Smith is consistently good, although I can’t help but worry about how exhausted she must have been from being the woman on the edge. She looks good with the elfin cut and her big teary eyes, but I really would have liked something different thrown in.
She plays at a high level but relying solely on her close ups of her watery eyes leaves you wondering who else is in the show. We all support Gillespie (a charm of Smith’s is that her likability leaves the audience rooting for her characters all the way), but even when she discovers that the one person she thought she could trust could well be the one person she shouldn’t, I was left wondering whether I truly cared if she’d been sleeping with the enemy.
Tom Piper turns out to be a guardian angel of sorts. Meeting at night on the docks, they ride off on his boat for privacy and dramatic effect. Luckily Gillespie’s friend and potential new man, Jack Clark, gives her a gun to go with. Hold on a second…. A gun? Where did you get that from Jack? Ah, so now Jack is a suspect too. Piper tells Jo all his secrets and who he thinks is behind the murders. So that’s one suspect down, and a few more up.
Before the final act all but one of the characters have been thrown our way for analysis and suspicion – Jack Clark, DS Mikel, CC Jarecki and even PC Vicki Stanton. So that just left DCS Hepburn. He who the light of suspicion never shone on. Well then it must be him. And sure as eggs are eggs it was.

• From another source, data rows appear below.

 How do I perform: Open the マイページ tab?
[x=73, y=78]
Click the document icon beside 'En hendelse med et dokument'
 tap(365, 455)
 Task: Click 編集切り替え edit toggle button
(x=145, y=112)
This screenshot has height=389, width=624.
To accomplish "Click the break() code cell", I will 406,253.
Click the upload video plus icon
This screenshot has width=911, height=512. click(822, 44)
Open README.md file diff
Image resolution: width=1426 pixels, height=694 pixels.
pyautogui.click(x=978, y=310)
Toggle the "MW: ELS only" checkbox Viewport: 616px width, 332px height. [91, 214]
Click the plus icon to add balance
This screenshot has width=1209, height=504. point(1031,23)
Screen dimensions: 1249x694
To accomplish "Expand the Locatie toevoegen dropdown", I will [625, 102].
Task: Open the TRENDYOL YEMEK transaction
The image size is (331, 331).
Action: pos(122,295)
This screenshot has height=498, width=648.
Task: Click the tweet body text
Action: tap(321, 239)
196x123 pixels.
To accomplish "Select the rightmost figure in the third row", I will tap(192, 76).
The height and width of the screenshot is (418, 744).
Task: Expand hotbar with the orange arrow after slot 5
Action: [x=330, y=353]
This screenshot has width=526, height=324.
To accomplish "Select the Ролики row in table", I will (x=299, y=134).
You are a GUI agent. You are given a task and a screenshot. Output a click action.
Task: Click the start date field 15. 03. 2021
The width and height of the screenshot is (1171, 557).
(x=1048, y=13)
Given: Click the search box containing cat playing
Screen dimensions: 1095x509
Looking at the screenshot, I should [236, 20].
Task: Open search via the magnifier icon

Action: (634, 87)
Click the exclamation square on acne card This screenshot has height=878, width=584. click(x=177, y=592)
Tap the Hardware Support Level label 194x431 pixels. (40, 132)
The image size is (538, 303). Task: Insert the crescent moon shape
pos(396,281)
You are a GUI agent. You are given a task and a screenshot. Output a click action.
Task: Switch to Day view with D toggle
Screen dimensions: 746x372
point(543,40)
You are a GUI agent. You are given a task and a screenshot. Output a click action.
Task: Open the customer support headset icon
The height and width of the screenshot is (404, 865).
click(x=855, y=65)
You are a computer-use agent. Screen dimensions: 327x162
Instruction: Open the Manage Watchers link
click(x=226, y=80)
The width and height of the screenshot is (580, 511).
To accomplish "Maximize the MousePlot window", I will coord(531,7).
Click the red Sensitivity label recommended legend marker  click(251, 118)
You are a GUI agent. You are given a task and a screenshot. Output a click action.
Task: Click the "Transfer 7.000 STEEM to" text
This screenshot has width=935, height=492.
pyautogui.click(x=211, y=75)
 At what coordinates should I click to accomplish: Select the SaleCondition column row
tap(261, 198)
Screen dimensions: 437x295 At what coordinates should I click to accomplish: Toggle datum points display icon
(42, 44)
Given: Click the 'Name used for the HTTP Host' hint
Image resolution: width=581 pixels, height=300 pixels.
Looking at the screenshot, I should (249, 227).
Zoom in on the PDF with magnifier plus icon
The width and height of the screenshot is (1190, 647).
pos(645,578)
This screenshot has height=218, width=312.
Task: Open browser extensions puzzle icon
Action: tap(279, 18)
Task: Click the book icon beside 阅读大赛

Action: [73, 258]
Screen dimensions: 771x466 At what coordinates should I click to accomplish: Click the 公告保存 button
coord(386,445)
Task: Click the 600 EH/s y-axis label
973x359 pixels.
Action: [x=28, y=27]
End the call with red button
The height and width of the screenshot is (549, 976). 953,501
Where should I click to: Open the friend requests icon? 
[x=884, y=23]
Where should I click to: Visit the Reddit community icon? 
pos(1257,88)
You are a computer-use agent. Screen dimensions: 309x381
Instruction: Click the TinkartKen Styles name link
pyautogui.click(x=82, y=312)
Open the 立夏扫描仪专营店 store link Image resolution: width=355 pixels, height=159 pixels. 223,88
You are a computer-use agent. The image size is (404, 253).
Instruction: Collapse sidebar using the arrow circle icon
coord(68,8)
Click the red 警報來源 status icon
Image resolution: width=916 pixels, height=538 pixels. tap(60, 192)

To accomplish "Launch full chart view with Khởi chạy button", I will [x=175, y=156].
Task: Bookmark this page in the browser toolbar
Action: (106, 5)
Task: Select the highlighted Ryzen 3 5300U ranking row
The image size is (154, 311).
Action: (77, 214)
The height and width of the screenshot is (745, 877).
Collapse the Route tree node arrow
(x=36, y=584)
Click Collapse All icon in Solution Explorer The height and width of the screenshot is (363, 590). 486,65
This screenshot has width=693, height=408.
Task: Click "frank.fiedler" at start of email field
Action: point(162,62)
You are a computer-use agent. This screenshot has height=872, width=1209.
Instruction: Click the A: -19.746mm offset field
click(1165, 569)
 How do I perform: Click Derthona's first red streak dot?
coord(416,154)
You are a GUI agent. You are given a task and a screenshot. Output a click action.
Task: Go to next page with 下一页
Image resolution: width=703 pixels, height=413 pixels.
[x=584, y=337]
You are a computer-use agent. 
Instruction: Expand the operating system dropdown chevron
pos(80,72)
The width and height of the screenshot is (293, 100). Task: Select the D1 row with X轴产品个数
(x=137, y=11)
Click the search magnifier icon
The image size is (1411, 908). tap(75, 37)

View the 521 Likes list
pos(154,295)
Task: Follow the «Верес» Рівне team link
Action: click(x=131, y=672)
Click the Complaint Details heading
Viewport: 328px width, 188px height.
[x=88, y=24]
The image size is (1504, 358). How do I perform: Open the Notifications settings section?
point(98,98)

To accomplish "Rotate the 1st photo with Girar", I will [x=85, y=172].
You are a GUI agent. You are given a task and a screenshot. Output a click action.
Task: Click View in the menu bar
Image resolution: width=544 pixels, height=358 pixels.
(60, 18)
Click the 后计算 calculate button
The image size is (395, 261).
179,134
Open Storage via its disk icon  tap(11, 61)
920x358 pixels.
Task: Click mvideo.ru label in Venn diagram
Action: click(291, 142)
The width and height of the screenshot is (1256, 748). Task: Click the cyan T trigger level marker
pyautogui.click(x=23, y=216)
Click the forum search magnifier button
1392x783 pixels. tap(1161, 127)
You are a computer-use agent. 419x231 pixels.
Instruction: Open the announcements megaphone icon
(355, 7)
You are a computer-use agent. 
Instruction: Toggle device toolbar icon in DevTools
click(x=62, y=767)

I thought it had been a bit odd when Hepburn had told her in Episode 2 at the funeral that Ryan had visited their home the night before he died and Hepburn ‘had really wished he’d known why he wanted to see him’. Turns out that Hepburn had known all along and so his time was up, but here was an officer who really enjoyed policing where he was judge, jury and executioner.
And so Jo Gillespie finally found out who was behind the murder of the man that she married, but didn’t really know. She made friends with his secret family and his ex-wife and all the women and the children played happily ever after together. Like much of this final instalment, it all felt a bit clichéd and forced; a rather disappointing end for a series that had started so strongly.
Aired at 9pm on Sunday 5 June 2015 on ITV.